[Items drawn from a data source]
/---
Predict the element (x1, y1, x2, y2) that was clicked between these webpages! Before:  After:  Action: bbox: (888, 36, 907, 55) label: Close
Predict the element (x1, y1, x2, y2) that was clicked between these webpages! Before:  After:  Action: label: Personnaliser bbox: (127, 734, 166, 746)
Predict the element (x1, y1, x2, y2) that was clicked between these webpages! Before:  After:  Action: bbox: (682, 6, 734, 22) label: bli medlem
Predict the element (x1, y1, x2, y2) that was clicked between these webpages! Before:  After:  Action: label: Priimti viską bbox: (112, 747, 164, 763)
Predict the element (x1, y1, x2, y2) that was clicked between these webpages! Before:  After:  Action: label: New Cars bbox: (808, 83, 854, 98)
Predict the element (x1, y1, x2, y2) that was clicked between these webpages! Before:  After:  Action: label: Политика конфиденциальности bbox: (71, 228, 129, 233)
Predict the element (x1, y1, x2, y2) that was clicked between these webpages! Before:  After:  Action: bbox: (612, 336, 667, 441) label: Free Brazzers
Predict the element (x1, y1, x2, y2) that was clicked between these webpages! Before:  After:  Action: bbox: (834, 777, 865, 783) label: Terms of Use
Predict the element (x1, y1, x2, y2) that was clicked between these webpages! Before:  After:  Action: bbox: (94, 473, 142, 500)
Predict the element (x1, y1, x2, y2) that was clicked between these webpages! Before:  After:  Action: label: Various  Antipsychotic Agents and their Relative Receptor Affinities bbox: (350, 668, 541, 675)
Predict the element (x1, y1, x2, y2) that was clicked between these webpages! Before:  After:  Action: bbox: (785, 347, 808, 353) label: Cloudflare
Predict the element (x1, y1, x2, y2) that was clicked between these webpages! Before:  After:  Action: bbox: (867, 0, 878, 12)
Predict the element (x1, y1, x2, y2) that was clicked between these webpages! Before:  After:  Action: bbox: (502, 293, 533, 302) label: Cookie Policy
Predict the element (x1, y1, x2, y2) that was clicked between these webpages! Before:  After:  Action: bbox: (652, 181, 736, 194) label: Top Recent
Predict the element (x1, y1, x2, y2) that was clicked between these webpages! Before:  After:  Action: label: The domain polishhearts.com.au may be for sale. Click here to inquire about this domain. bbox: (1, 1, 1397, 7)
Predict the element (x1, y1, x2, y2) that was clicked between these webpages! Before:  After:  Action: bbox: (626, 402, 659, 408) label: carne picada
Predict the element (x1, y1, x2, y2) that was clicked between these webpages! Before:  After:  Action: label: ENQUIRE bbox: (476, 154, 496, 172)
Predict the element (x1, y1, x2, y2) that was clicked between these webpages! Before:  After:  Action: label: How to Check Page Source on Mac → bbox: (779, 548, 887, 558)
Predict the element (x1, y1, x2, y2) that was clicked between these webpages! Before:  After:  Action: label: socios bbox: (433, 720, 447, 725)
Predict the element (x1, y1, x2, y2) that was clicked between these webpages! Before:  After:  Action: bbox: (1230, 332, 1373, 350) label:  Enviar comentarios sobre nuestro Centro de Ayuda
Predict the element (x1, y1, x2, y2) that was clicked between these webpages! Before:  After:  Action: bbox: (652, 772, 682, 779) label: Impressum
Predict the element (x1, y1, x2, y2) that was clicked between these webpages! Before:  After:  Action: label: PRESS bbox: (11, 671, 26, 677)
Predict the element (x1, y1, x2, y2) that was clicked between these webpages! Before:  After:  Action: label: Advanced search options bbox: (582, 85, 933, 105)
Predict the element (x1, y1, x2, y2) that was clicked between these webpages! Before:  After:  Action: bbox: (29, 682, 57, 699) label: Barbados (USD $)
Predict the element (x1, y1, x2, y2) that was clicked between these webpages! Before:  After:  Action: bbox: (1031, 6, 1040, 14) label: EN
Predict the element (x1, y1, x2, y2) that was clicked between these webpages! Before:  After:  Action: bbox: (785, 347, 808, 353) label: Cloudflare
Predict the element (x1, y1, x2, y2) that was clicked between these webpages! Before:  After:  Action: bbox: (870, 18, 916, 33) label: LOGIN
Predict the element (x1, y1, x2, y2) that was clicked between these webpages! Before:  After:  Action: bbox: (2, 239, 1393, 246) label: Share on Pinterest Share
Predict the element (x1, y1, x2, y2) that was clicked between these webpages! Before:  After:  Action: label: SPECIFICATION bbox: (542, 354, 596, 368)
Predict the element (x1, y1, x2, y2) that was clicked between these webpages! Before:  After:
\---
§ **WRITTEN INSTRUCTION**:
Copy all of the records above word for word.

§ **TASK RESULT**:
Predict the element (x1, y1, x2, y2) that was clicked between these webpages! Before:  After:  Action: bbox: (888, 36, 907, 55) label: Close
Predict the element (x1, y1, x2, y2) that was clicked between these webpages! Before:  After:  Action: label: Personnaliser bbox: (127, 734, 166, 746)
Predict the element (x1, y1, x2, y2) that was clicked between these webpages! Before:  After:  Action: bbox: (682, 6, 734, 22) label: bli medlem
Predict the element (x1, y1, x2, y2) that was clicked between these webpages! Before:  After:  Action: label: Priimti viską bbox: (112, 747, 164, 763)
Predict the element (x1, y1, x2, y2) that was clicked between these webpages! Before:  After:  Action: label: New Cars bbox: (808, 83, 854, 98)
Predict the element (x1, y1, x2, y2) that was clicked between these webpages! Before:  After:  Action: label: Политика конфиденциальности bbox: (71, 228, 129, 233)
Predict the element (x1, y1, x2, y2) that was clicked between these webpages! Before:  After:  Action: bbox: (612, 336, 667, 441) label: Free Brazzers
Predict the element (x1, y1, x2, y2) that was clicked between these webpages! Before:  After:  Action: bbox: (834, 777, 865, 783) label: Terms of Use
Predict the element (x1, y1, x2, y2) that was clicked between these webpages! Before:  After:  Action: bbox: (94, 473, 142, 500)
Predict the element (x1, y1, x2, y2) that was clicked between these webpages! Before:  After:  Action: label: Various  Antipsychotic Agents and their Relative Receptor Affinities bbox: (350, 668, 541, 675)
Predict the element (x1, y1, x2, y2) that was clicked between these webpages! Before:  After:  Action: bbox: (785, 347, 808, 353) label: Cloudflare
Predict the element (x1, y1, x2, y2) that was clicked between these webpages! Before:  After:  Action: bbox: (867, 0, 878, 12)
Predict the element (x1, y1, x2, y2) that was clicked between these webpages! Before:  After:  Action: bbox: (502, 293, 533, 302) label: Cookie Policy
Predict the element (x1, y1, x2, y2) that was clicked between these webpages! Before:  After:  Action: bbox: (652, 181, 736, 194) label: Top Recent
Predict the element (x1, y1, x2, y2) that was clicked between these webpages! Before:  After:  Action: label: The domain polishhearts.com.au may be for sale. Click here to inquire about this domain. bbox: (1, 1, 1397, 7)
Predict the element (x1, y1, x2, y2) that was clicked between these webpages! Before:  After:  Action: bbox: (626, 402, 659, 408) label: carne picada
Predict the element (x1, y1, x2, y2) that was clicked between these webpages! Before:  After:  Action: label: ENQUIRE bbox: (476, 154, 496, 172)
Predict the element (x1, y1, x2, y2) that was clicked between these webpages! Before:  After:  Action: label: How to Check Page Source on Mac → bbox: (779, 548, 887, 558)
Predict the element (x1, y1, x2, y2) that was clicked between these webpages! Before:  After:  Action: label: socios bbox: (433, 720, 447, 725)
Predict the element (x1, y1, x2, y2) that was clicked between these webpages! Before:  After:  Action: bbox: (1230, 332, 1373, 350) label:  Enviar comentarios sobre nuestro Centro de Ayuda
Predict the element (x1, y1, x2, y2) that was clicked between these webpages! Before:  After:  Action: bbox: (652, 772, 682, 779) label: Impressum
Predict the element (x1, y1, x2, y2) that was clicked between these webpages! Before:  After:  Action: label: PRESS bbox: (11, 671, 26, 677)
Predict the element (x1, y1, x2, y2) that was clicked between these webpages! Before:  After:  Action: label: Advanced search options bbox: (582, 85, 933, 105)
Predict the element (x1, y1, x2, y2) that was clicked between these webpages! Before:  After:  Action: bbox: (29, 682, 57, 699) label: Barbados (USD $)
Predict the element (x1, y1, x2, y2) that was clicked between these webpages! Before:  After:  Action: bbox: (1031, 6, 1040, 14) label: EN
Predict the element (x1, y1, x2, y2) that was clicked between these webpages! Before:  After:  Action: bbox: (785, 347, 808, 353) label: Cloudflare
Predict the element (x1, y1, x2, y2) that was clicked between these webpages! Before:  After:  Action: bbox: (870, 18, 916, 33) label: LOGIN
Predict the element (x1, y1, x2, y2) that was clicked between these webpages! Before:  After:  Action: bbox: (2, 239, 1393, 246) label: Share on Pinterest Share
Predict the element (x1, y1, x2, y2) that was clicked between these webpages! Before:  After:  Action: label: SPECIFICATION bbox: (542, 354, 596, 368)
Predict the element (x1, y1, x2, y2) that was clicked between these webpages! Before:  After:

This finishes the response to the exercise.